This is your opportunity to stop chasing market value and start building the financial foundation that will carry you through retirement and beyond.
Takeaways:
- Focus on Steady Income: Build your portfolio around income-generating assets that provide financial security throughout retirement.
- See Market Volatility as Opportunity: Don’t fear market dips; use them to invest in high-quality assets at discounted prices.
- Diversify for Stability: Spread your investments across different asset types to reduce risk and increase income.
- Regularly Take Profits: Reinvest your profits to grow your portfolio and ensure long-term financial independence.
- Incorporate Estate Planning: Align your retirement and estate planning strategies to protect your wealth and efficiently transfer it to your heirs.
Show links:
• Retirement Money Secrets by Steve Selingut: Available on Amazon and Audible.
• Visit Steve’s website: https://theincomecoach.net/
About Steve Selengut
Steve Selengut has been a private investment portfolio manager for over 50 years, 44 of which were spent managing up to 300 individual investment portfolios across the USA and internationally. By the time he sold his business in 2023, he had more than $110 million in assets under management for approximately 140 clients. Among the top-selling investment book authors on Amazon, only two were professional investors, and none had direct experience managing other people's money.

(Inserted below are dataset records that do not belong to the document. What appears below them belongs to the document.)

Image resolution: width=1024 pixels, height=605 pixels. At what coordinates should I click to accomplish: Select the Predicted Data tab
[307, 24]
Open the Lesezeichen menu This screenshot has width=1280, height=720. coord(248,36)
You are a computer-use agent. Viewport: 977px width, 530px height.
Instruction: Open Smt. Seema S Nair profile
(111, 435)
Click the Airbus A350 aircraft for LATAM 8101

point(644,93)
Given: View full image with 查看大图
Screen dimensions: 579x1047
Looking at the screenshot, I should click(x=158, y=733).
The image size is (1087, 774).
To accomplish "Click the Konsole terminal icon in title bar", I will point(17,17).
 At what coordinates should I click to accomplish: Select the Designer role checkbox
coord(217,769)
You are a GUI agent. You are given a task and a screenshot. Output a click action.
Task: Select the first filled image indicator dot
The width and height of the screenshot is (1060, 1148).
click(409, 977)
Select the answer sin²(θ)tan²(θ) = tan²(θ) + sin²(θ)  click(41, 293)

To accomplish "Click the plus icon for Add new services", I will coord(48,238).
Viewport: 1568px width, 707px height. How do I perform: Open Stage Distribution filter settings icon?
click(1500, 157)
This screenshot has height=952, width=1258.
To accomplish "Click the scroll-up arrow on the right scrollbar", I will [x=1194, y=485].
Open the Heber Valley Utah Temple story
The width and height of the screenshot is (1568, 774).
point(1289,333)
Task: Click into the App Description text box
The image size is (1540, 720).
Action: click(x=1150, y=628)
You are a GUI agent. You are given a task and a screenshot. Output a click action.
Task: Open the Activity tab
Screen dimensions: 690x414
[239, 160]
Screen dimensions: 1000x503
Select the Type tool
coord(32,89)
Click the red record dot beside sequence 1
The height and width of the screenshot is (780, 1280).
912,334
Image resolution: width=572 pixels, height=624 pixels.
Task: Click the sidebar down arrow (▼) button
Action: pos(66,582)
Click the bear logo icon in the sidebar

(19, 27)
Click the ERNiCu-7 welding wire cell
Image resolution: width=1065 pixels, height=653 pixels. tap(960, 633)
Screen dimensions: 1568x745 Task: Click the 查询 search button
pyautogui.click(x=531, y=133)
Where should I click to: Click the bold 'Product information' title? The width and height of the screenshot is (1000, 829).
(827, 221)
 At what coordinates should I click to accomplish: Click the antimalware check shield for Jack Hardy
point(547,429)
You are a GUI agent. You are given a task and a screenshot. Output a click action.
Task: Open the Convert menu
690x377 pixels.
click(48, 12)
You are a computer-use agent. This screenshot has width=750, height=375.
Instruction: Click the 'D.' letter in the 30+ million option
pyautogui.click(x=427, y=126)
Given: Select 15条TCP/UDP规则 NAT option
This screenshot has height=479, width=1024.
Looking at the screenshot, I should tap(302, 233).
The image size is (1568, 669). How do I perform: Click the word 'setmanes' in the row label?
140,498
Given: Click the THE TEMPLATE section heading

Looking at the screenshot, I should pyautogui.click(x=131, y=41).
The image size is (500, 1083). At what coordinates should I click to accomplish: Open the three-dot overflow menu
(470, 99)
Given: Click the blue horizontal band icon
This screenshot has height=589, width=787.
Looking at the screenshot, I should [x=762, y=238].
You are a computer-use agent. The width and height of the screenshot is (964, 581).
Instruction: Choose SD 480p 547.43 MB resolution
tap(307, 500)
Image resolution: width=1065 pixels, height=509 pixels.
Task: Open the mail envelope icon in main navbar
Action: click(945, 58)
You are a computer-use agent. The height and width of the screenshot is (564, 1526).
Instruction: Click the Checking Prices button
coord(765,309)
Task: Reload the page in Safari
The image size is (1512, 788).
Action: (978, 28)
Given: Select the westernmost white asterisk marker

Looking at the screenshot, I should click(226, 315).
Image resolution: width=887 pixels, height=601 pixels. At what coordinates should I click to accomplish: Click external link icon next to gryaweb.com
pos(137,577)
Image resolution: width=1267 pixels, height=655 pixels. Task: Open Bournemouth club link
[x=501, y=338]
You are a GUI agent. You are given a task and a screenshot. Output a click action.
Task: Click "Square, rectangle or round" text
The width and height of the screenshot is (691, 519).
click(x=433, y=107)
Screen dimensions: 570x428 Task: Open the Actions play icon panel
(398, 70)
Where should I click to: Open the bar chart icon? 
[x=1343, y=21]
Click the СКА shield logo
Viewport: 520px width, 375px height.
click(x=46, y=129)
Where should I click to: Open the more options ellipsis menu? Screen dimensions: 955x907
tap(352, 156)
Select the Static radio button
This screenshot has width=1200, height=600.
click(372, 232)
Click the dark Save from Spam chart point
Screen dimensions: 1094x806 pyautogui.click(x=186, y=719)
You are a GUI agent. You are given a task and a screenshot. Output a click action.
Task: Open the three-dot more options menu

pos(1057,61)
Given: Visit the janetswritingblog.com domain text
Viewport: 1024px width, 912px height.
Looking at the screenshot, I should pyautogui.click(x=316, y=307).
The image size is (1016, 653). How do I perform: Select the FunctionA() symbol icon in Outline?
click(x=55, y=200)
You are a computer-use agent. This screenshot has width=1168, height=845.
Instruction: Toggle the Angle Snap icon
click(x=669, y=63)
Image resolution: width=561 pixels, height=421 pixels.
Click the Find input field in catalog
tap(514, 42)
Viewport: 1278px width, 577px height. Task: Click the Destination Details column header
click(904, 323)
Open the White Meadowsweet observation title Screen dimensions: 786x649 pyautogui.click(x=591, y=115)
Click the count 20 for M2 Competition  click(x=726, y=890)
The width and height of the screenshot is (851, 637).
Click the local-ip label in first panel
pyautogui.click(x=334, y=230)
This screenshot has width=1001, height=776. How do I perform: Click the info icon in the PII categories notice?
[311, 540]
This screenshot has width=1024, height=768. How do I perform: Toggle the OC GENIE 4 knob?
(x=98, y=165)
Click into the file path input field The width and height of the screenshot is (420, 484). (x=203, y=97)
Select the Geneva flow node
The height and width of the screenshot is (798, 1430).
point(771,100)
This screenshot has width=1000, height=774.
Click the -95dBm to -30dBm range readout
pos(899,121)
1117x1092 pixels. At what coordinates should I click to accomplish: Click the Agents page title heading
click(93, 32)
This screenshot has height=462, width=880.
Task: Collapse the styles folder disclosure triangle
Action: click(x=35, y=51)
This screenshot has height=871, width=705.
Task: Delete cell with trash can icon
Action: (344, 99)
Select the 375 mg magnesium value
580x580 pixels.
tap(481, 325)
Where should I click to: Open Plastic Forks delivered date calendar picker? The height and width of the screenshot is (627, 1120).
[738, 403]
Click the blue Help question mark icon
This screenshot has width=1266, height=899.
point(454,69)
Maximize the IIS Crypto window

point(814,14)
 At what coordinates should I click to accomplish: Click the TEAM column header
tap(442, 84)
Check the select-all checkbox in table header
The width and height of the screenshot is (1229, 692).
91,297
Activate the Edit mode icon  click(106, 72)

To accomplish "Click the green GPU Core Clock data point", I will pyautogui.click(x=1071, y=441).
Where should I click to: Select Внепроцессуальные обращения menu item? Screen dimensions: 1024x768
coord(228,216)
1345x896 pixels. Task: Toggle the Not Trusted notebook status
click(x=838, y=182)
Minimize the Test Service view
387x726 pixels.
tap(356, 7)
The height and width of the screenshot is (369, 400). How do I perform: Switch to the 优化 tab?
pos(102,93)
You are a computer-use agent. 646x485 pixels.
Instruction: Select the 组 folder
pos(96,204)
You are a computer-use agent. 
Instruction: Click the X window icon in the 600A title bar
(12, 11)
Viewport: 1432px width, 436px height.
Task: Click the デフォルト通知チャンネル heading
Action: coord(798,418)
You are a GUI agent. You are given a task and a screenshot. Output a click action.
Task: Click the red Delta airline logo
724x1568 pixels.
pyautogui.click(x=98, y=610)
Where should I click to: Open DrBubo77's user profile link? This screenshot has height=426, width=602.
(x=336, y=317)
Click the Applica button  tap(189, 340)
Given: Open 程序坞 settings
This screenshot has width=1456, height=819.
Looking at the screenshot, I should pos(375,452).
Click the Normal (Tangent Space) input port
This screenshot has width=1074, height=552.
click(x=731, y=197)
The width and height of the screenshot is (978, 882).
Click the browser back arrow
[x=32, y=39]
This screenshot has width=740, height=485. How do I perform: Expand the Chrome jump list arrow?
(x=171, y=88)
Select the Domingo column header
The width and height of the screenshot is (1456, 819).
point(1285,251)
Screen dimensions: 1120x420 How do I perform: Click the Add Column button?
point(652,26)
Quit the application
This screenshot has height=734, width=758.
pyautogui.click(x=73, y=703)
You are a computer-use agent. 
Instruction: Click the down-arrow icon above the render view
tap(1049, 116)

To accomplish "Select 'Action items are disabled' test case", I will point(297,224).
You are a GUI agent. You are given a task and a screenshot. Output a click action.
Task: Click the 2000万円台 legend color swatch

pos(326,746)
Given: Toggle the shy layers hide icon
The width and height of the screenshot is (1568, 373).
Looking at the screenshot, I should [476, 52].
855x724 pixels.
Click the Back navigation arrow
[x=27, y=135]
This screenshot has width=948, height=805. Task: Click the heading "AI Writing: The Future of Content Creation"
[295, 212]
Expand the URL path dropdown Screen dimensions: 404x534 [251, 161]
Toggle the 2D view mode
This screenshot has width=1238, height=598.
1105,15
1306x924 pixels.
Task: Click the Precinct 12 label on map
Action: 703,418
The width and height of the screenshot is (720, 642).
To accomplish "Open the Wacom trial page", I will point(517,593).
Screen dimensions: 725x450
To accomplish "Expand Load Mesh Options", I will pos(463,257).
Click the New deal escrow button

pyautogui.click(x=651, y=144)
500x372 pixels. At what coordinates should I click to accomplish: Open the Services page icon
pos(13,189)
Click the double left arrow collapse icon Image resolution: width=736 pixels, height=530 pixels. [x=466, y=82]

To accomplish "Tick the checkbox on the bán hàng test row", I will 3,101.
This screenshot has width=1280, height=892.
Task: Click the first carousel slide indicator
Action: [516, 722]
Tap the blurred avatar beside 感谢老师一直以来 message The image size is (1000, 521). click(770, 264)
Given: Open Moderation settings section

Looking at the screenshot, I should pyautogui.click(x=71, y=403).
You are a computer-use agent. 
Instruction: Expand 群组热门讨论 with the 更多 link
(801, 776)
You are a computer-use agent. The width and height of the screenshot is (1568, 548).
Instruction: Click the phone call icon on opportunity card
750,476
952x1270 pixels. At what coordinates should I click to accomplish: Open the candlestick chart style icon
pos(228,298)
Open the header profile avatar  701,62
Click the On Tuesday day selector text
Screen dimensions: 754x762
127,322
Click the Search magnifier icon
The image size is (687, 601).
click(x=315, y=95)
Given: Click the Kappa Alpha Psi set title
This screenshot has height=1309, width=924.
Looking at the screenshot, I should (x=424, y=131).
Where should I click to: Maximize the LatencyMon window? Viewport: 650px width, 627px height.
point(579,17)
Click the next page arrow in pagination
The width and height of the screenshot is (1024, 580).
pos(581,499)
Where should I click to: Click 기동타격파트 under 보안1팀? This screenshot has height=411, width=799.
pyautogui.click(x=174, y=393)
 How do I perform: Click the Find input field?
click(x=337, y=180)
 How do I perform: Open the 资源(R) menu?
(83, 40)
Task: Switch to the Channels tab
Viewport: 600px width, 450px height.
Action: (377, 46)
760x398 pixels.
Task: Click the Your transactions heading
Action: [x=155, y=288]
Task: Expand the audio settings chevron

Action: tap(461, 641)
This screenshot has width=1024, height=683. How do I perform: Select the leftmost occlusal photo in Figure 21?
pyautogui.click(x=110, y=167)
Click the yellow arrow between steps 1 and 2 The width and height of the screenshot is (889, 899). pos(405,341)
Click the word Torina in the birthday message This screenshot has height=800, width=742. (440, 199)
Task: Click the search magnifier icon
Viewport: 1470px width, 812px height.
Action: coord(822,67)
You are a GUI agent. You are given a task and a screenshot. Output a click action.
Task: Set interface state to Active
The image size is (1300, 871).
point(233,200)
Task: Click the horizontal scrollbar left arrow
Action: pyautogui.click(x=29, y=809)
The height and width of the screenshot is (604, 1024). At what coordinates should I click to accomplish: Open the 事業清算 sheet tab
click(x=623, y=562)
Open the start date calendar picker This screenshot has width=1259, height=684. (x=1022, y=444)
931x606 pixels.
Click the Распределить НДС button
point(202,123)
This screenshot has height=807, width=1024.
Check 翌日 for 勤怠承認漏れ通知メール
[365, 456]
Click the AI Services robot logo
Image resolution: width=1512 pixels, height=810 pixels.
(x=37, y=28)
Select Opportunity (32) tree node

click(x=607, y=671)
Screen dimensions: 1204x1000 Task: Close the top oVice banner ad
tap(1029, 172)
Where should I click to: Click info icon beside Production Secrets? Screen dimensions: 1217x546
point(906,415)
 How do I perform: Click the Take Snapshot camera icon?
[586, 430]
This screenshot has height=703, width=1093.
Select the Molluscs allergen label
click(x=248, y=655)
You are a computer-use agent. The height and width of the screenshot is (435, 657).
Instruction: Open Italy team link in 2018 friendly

There are few private portfolio managers today, and even fewer who can offer personalized service distinct from a model portfolio approach—where most portfolios are identical in terms of content, trading, selection criteria, and income production. The industry has moved towards a one-size-fits-all, low-income production model. But this doesn't have to be the case.
Steve wrote Retirement Money Secrets to demonstrate how he consistently generated more income for his clients than they needed, year after year, for decades. Nearly half of that income was reinvested to grow the following year's production. The book includes examples and links to people who can attest to the process and its potential.
Transcript
Buried in Work Host 00:00
This is the Buried in Work podcast, where we share tips and interview experts to help you simplify estate planning and end of life tasks.
Adam Zuckerman 00:09
I'm your host, Adam Zuckerman, and today we have a very special guest, Steve Selengut. Steve is the author of Retirement Money Secrets, a book that explains the six basic principles needed to safely steer investment portfolios into and through retirement without dipping into principle.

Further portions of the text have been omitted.